Administrative and Government Law

Disability Remarks Section Example: What to Include

Learn what to include in the remarks section of disability forms, from clarifying untreated conditions to describing your worst days, with practical examples.

The remarks section appears on several Social Security Administration disability forms and serves as a dedicated space where claimants can provide additional information that didn’t fit elsewhere on the form. Though sometimes labeled optional, disability attorneys widely consider it one of the most important parts of the application — a place to tell your story, clarify answers, and fill gaps that could otherwise weaken a claim. Understanding how to use it effectively can make a real difference in how the SSA evaluates a case.

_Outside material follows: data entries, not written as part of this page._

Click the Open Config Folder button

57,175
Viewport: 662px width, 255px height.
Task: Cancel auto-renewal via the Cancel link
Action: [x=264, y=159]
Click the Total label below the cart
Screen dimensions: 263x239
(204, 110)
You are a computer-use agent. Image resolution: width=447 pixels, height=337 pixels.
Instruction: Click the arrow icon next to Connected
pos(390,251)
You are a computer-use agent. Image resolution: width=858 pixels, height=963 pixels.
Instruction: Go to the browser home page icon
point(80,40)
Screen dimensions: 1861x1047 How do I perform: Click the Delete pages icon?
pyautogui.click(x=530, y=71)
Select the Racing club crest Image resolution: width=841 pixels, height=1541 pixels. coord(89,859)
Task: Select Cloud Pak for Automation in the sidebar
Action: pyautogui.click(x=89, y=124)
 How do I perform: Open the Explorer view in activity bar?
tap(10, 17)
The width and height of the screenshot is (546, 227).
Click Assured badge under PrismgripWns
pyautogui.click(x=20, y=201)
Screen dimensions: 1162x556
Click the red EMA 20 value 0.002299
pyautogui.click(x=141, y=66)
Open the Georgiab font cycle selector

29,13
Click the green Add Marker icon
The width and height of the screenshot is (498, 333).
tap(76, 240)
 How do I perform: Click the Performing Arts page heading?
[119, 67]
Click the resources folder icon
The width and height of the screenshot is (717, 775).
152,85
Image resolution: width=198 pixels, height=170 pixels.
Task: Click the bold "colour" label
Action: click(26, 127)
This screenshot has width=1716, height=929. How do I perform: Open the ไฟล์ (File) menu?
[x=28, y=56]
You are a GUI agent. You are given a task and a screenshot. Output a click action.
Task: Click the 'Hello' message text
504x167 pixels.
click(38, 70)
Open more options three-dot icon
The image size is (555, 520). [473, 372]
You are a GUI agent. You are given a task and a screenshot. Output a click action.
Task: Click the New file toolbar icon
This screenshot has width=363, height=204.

Which Forms Have a Remarks Section

Nearly every major SSA disability form includes a remarks or continuation section. The most commonly encountered ones are:

  • Adult Disability Report (Form SSA-3368): Section 11, labeled “Remarks,” is designated for additional information or explanations that did not fit in earlier sections of the report.1Social Security Administration. Form SSA-3368-BK
  • Function Report (Form SSA-3373): Page 10 contains a “Remarks” section for overflow answers, with instructions to reference the specific question number being addressed.2Social Security Administration. Form SSA-3373-BK
  • Work History Report (Form SSA-3369): Section 3 provides space for additional job details, clarifications, and listings of jobs beyond the five slots provided on the form.3Social Security Administration. Form SSA-3369-BK
  • Disability Report – Appeal (Form SSA-3441): Section 10 serves the same overflow and clarification purpose for claimants at the reconsideration stage, with permission to attach separate sheets if more space is needed.4Social Security Administration. Form SSA-3441-BK
  • Function Report – Third Party (Form SSA-3380): Page 10 includes a remarks section where a third party describing the claimant’s limitations can add detail, again referencing the question number.5Social Security Administration. Form SSA-3380-BK
  • Application for Disability Insurance Benefits (Form SSA-16): Page 5 includes a “Remarks” area used for explanations of marriage history, employment details, dependent information, and address discrepancies.6Social Security Administration. Form SSA-16

Each form’s instructions follow the same basic rule: when adding overflow information, reference the specific section and question number so the SSA can connect the remark to the right part of the application.7SSA POMS. DI 11005.023 – Section 11 Remarks

Why the Remarks Section Matters More Than It Looks

The SSA labels the remarks section on the Adult Disability Report as optional, and many applicants skip it entirely because of that label. Disability attorneys push back hard against treating it as optional. One attorney’s guidance puts it bluntly: the section should be treated as required, and clients should fill the entire allotted space, because it is the only part of the application where a claimant can provide a narrative account of how they became disabled and how their conditions limit daily life.8Disability Lawyers Chicago. 10 Things Social Security Won’t Tell You

The consequences of leaving it blank or providing thin answers can be tangible. The SSA may interpret missing or vague information as evidence that a condition is not severe.9Hall & Rouse. Why Your Disability Claim Was Denied On the Function Report and Work History Report specifically, omissions and vague responses are cited by disability practitioners as a primary contributor to delays and denials.10The Good Law Group. SSDI Form Mistakes That Hurt Disability Claims

What To Include: Common Entries and Examples

The remarks section can serve several distinct purposes depending on the form and the claimant’s circumstances. The SSA’s own field guide and attorney guidance converge on a core set of entries that belong here.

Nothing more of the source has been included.